Task objective:
Whenever a line below holds the word "folder", count it once; report the total and nothing else.

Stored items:
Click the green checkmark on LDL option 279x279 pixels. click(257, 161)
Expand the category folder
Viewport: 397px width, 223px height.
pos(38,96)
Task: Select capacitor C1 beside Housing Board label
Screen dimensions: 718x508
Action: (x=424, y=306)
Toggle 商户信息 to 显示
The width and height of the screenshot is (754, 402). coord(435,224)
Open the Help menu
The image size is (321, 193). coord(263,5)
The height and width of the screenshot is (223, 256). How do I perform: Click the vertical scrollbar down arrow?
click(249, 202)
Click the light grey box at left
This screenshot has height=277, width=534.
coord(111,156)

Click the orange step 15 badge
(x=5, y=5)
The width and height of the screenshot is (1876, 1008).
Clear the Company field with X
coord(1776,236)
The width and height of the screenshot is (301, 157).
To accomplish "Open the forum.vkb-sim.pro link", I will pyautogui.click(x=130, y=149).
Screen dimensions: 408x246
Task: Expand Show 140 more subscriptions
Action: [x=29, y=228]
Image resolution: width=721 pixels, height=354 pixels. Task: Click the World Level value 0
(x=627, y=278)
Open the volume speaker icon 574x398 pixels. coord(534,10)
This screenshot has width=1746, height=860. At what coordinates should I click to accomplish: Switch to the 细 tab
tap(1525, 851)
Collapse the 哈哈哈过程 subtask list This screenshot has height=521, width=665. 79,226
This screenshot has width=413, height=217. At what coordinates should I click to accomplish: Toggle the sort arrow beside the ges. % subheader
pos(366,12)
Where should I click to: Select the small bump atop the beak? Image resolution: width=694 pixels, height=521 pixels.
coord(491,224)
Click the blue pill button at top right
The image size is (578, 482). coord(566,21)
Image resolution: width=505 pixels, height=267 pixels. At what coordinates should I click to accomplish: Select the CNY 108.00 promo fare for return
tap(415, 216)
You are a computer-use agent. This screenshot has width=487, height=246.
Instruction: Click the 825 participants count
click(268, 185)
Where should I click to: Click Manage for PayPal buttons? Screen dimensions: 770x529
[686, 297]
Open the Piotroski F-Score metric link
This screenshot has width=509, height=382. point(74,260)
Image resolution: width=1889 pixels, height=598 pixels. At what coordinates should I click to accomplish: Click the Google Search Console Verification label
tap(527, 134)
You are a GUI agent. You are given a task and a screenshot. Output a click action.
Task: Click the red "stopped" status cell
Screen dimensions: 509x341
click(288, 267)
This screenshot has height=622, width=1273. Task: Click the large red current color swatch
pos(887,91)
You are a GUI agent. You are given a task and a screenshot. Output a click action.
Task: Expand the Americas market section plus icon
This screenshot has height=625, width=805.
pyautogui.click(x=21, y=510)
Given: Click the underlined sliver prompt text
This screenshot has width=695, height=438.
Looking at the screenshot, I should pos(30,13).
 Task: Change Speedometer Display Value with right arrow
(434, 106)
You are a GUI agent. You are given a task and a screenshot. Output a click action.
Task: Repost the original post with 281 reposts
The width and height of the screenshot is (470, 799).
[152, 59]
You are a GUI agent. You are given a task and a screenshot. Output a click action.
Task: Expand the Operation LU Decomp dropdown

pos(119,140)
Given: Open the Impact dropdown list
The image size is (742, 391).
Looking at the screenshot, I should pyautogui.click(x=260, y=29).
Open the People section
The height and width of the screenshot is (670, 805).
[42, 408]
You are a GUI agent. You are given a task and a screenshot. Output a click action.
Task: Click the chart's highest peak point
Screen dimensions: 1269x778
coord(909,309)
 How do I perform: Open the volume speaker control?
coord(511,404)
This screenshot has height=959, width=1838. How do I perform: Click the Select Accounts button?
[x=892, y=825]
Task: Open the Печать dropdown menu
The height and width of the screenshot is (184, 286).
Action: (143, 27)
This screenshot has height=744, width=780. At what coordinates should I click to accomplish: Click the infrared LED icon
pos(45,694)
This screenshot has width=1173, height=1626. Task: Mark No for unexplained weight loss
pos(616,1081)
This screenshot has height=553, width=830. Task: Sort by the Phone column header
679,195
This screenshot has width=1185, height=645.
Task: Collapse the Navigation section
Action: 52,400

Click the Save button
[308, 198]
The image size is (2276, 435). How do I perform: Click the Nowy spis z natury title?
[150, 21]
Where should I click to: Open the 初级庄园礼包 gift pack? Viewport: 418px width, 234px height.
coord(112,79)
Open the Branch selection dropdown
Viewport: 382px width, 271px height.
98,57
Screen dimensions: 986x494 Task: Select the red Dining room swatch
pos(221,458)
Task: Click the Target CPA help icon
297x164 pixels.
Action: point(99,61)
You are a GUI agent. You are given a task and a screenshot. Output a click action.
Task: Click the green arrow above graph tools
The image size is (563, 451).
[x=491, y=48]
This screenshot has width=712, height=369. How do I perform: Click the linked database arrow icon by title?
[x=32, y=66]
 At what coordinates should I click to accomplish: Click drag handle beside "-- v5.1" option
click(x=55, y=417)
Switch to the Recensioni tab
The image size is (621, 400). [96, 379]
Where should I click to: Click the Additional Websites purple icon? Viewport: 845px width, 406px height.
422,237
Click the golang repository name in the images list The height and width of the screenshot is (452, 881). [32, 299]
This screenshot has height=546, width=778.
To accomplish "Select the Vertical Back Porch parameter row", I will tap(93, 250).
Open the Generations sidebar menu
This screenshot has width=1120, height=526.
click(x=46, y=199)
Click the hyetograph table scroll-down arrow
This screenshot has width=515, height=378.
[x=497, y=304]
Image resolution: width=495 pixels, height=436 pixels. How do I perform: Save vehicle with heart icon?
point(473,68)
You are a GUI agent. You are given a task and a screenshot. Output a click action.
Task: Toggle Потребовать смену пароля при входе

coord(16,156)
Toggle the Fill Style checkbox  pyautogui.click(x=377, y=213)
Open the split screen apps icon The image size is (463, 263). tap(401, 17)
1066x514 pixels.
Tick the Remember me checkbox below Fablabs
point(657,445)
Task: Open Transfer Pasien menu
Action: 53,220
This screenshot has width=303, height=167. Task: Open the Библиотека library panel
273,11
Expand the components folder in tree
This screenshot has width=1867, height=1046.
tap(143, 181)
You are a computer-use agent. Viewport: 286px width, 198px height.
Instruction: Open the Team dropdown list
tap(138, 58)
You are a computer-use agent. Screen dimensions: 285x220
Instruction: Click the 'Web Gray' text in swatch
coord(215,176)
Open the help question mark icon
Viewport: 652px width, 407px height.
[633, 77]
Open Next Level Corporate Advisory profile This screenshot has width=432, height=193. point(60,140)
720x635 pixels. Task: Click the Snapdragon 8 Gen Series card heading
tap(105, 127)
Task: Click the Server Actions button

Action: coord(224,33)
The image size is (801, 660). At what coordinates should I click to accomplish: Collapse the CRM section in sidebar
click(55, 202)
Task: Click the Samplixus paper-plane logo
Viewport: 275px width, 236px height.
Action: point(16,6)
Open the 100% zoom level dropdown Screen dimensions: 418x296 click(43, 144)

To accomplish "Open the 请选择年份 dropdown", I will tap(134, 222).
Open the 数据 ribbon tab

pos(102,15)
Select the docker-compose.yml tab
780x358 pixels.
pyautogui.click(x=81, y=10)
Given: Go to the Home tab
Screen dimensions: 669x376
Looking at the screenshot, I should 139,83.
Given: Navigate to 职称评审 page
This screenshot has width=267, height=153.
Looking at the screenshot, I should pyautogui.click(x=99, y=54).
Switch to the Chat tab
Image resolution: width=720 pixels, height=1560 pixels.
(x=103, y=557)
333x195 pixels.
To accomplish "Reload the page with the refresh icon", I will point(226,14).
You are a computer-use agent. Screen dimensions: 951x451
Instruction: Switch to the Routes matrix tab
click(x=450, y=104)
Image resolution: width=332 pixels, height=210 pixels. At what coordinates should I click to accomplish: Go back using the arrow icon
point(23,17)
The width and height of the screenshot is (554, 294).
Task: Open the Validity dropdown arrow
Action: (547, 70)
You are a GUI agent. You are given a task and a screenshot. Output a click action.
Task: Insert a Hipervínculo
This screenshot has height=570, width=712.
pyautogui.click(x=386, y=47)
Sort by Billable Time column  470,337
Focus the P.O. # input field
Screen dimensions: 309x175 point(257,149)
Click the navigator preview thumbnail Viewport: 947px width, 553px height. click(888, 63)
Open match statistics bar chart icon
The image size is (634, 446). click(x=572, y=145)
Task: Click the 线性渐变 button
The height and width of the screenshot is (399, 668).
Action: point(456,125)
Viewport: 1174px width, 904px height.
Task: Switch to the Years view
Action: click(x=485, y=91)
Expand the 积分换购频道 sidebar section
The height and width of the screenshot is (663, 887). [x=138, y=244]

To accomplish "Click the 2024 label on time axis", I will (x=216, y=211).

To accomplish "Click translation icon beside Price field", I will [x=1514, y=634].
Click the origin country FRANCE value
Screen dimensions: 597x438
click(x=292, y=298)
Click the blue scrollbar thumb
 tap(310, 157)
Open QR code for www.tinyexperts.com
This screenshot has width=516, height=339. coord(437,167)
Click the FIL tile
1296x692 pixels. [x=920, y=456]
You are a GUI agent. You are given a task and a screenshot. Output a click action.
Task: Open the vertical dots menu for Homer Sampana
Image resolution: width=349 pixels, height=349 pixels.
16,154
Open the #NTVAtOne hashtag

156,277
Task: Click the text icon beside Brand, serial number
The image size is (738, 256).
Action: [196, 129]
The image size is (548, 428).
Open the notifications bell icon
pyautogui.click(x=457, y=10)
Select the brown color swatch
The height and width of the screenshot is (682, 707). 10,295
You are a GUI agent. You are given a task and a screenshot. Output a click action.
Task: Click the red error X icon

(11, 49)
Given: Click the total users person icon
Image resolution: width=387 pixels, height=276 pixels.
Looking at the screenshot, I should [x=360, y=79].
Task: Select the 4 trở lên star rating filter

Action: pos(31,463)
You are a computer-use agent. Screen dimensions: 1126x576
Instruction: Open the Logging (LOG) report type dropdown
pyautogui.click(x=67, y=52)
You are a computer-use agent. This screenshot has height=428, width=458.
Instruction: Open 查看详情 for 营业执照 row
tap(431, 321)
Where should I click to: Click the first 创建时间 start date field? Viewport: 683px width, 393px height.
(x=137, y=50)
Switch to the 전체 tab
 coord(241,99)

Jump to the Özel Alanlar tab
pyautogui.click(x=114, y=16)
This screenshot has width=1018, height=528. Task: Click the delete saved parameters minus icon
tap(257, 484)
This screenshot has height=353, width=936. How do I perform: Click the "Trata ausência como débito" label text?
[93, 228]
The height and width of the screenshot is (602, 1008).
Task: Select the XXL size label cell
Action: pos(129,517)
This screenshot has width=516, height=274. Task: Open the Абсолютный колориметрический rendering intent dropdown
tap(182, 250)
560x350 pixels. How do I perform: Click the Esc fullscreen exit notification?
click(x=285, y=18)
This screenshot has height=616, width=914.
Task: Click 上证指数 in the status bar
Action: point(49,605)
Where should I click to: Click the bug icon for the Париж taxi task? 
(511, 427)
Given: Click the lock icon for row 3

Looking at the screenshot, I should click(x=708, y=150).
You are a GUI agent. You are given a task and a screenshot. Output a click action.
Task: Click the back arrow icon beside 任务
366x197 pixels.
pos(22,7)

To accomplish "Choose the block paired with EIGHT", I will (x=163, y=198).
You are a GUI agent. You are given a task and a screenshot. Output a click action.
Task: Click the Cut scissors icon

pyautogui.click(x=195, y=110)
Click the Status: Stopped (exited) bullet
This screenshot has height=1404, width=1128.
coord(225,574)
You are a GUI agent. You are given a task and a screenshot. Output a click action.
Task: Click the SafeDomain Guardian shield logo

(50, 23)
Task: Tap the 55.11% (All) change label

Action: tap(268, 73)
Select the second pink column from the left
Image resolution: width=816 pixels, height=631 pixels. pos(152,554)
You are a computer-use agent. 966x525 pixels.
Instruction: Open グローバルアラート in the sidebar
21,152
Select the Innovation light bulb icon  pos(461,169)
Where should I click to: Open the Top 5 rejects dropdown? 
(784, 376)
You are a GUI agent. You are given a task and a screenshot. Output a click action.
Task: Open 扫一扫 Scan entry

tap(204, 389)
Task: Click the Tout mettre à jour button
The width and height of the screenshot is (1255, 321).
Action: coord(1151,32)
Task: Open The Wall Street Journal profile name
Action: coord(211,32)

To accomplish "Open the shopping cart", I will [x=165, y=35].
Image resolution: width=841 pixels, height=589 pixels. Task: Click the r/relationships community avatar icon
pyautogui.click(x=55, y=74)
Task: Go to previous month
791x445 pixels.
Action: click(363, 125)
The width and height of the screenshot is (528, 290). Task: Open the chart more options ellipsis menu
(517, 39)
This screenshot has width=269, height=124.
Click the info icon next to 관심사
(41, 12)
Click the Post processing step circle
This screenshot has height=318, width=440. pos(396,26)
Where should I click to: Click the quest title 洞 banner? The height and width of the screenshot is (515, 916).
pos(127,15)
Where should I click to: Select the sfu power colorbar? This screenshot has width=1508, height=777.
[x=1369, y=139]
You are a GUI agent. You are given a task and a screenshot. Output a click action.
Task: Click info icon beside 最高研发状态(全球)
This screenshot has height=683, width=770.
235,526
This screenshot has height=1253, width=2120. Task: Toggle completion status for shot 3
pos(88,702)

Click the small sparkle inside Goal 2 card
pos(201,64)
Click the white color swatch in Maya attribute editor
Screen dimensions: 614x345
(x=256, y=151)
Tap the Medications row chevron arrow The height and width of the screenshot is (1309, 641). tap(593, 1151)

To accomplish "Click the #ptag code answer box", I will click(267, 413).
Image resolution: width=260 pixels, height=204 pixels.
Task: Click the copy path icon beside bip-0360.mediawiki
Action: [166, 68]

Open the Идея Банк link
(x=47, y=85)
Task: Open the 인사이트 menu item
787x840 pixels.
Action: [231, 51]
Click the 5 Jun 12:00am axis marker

Completed exercise:
2